## EXERCISE REQUIREMENTS
Go through the listing below and gather every line with the word "thumbnail".

## DATA EXTRACTS
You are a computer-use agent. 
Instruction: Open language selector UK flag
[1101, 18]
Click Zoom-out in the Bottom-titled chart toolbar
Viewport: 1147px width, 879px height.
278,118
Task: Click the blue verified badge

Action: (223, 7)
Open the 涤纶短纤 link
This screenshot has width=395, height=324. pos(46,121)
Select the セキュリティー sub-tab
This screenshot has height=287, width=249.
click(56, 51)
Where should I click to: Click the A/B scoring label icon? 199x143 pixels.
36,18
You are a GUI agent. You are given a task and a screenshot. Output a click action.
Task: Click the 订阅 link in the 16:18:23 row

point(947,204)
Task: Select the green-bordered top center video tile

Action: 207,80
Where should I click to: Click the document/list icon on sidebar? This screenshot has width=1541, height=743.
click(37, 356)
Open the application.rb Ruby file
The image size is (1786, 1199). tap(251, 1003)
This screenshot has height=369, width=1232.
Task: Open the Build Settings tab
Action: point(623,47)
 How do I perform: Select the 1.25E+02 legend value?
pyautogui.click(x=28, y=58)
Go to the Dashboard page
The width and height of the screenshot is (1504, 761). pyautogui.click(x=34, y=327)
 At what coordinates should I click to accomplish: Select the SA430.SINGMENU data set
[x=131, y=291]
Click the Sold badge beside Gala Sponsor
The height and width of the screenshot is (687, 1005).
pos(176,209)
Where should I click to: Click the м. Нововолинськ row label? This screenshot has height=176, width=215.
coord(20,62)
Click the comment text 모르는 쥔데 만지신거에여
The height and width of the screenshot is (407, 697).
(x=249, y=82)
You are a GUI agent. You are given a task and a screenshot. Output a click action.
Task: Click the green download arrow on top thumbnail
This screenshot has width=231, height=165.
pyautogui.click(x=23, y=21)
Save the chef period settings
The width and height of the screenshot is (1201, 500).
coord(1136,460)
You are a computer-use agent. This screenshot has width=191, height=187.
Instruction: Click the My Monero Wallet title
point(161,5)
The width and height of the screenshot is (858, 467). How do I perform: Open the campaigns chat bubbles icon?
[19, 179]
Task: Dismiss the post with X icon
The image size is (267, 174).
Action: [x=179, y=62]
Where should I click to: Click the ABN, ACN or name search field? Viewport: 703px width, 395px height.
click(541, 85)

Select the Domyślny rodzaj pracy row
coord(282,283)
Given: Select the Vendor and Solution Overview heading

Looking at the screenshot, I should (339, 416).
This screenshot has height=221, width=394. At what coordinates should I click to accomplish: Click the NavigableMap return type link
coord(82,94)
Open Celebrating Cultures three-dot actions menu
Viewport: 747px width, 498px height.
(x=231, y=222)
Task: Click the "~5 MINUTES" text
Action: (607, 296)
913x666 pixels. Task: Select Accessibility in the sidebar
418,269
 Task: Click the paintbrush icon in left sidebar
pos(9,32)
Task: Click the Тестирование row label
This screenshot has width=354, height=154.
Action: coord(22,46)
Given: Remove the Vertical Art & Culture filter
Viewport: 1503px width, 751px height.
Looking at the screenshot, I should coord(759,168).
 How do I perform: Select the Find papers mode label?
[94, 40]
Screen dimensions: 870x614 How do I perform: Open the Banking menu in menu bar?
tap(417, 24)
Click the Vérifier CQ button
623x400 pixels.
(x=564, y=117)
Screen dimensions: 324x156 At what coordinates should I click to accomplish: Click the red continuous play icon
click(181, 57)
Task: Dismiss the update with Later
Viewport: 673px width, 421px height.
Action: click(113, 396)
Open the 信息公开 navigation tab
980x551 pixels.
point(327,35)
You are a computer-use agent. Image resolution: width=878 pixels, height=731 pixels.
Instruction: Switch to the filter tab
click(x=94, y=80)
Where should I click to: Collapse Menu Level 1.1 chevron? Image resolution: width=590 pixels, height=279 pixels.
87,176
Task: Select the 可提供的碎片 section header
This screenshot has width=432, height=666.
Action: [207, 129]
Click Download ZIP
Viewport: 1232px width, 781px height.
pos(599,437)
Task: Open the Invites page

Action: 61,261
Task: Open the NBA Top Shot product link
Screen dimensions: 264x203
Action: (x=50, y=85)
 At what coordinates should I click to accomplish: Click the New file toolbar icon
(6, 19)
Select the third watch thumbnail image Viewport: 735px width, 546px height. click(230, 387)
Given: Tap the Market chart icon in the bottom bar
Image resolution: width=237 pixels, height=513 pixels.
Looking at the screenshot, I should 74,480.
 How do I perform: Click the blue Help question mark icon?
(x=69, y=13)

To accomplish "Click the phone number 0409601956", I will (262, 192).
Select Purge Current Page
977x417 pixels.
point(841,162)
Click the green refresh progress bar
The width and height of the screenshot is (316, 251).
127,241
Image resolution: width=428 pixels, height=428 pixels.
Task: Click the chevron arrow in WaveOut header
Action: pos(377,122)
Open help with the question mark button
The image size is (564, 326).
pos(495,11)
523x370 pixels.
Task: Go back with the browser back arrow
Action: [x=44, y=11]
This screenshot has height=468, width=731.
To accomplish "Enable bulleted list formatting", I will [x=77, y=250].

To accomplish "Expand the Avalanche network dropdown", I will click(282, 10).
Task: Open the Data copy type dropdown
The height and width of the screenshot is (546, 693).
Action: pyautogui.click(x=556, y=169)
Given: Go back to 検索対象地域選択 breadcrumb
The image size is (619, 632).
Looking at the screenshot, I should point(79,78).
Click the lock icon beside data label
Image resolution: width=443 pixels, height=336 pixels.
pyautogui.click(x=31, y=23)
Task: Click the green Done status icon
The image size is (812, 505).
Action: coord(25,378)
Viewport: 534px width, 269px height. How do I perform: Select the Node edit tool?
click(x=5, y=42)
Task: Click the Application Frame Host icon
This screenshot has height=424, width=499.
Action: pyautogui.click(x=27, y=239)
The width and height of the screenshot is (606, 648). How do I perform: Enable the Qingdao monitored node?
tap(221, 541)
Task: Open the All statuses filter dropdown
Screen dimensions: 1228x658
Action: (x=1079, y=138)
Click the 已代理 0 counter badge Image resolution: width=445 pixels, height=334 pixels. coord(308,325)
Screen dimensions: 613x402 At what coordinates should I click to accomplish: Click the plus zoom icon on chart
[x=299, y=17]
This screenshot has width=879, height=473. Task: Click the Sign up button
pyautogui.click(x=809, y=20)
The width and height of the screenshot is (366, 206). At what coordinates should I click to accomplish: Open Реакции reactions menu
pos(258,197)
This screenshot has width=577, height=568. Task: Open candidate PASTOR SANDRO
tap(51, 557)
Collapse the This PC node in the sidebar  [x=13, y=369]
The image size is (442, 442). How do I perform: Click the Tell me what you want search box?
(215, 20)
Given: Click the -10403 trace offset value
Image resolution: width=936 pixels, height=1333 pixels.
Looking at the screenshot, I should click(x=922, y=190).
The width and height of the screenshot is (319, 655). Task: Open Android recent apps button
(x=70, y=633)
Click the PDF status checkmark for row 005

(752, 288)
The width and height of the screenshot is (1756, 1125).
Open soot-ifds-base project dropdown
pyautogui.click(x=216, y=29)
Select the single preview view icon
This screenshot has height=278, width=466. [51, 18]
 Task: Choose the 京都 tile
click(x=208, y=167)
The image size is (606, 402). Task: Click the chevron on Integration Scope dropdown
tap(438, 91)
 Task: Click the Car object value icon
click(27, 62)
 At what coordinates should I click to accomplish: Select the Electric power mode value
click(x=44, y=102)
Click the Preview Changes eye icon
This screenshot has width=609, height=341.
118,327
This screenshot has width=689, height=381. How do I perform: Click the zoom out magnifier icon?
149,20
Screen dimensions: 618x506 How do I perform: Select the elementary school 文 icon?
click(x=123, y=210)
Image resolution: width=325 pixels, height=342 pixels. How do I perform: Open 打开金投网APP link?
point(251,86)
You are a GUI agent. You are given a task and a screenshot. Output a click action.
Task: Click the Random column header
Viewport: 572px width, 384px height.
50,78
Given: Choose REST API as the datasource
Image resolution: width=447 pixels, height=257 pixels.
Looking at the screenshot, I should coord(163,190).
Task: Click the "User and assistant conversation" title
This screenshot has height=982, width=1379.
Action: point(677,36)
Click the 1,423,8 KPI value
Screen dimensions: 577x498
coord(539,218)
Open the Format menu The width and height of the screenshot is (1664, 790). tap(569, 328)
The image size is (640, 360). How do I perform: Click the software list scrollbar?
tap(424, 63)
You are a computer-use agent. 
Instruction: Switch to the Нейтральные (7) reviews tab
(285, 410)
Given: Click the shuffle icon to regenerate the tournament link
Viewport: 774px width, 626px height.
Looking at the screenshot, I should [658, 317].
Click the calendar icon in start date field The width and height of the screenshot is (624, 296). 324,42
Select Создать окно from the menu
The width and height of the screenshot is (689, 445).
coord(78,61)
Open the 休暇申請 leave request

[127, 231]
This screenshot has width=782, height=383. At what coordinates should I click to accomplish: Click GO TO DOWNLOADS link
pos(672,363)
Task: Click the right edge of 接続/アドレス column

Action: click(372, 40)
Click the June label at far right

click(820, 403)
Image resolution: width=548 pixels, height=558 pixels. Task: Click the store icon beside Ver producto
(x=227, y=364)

## RESULT
Task: Click the green download arrow on top thumbnail
Select the third watch thumbnail image Viewport: 735px width, 546px height. click(230, 387)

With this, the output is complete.